Wilderness designation, even if we got all we are currently asking for in Colorado, will not meet the movement's expressed goal of maintaining intact ecosystems and sustainable wildlife populations. More importantly, this obsession with wilderness is greatly eroding our chances. The reasons are spelled out in the interview (HCN, 7/31/00).
What I hoped for in taking this seemingly radical stand was not for the movement's leaders to repudiate wilderness, but to anticipate these problems and to adjust. I am calling for a more visionary and comprehensive approach - e.g., "The Wildlife Habitat Security Act of 2004' - that can incorporate combined strategies of wilderness, buffer zones, migration corridors, private-land easements, seasonal use restrictions, limits on hunting license sales, etc. Such a strategy places the emphasis not on our anthropocentric concepts of wilderness (solitude, wildness, viewsheds and recreational experience) as Susan Tixier so eloquently pleads (HCN, 8/28/00), but rather on species requirements. These requirements are often rather different, and in many cases may adequately protect wildlife yet not safeguard at all our concepts of wildness.

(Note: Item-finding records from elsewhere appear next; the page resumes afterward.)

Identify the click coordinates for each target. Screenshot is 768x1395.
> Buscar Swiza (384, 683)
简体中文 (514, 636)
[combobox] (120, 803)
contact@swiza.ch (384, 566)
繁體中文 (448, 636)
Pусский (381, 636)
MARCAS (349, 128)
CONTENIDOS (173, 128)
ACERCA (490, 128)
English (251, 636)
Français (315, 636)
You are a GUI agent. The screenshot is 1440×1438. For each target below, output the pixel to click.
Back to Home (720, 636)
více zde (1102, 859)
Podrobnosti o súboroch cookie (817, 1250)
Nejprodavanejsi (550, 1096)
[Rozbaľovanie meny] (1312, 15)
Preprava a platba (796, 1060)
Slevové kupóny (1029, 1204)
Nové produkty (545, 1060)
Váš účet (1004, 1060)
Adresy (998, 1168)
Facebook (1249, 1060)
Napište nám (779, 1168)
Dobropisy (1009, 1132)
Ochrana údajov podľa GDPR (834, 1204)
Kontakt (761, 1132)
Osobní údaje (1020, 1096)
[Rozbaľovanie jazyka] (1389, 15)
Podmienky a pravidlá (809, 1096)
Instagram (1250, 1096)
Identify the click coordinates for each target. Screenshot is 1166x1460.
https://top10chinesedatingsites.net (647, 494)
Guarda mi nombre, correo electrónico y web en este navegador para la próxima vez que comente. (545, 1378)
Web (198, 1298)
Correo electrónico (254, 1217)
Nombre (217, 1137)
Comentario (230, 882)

Such a major revision of strategy, however, takes courage. It will require admitting that in many ways the opposition is also right, and that many of their goals deserve equal consideration.
I think the sacrifice people find so hard to make is to give up the moral high ground, of "speaking for the wolf." The Great Old Broads for Wilderness have done the environment and our society a fantastic service through their decades of perseverance and up-hill advocacy. But they don't speak for the wolf. The wolf only wants adequate forage, cover and water to survive. Witness Minnesota - the wolf can survive and even expand in a fairly well used and impacted environment.
Be honest, we speak only for ourselves. Wildness is not an essential component of habitat protection; it's merely us anthropomorphizing the wolf, cloaking our selfish desires and goals in a veil of sanctity.
That said, there are many situations where fighting to protect our last remnants of wilderness is indeed the right and just thing. But take a look at the map of the Central Rockies. We are talking tiny, isolated and disconnected pieces.
It is time to replace wilderness as our organizing concept with something bigger and more inclusive of both landscapes and communities. It's also time to recognize that so many people in the rural West feel the loss of our once bountiful environment just as painfully as we - and that they are ripe to join together to find common and workable solutions.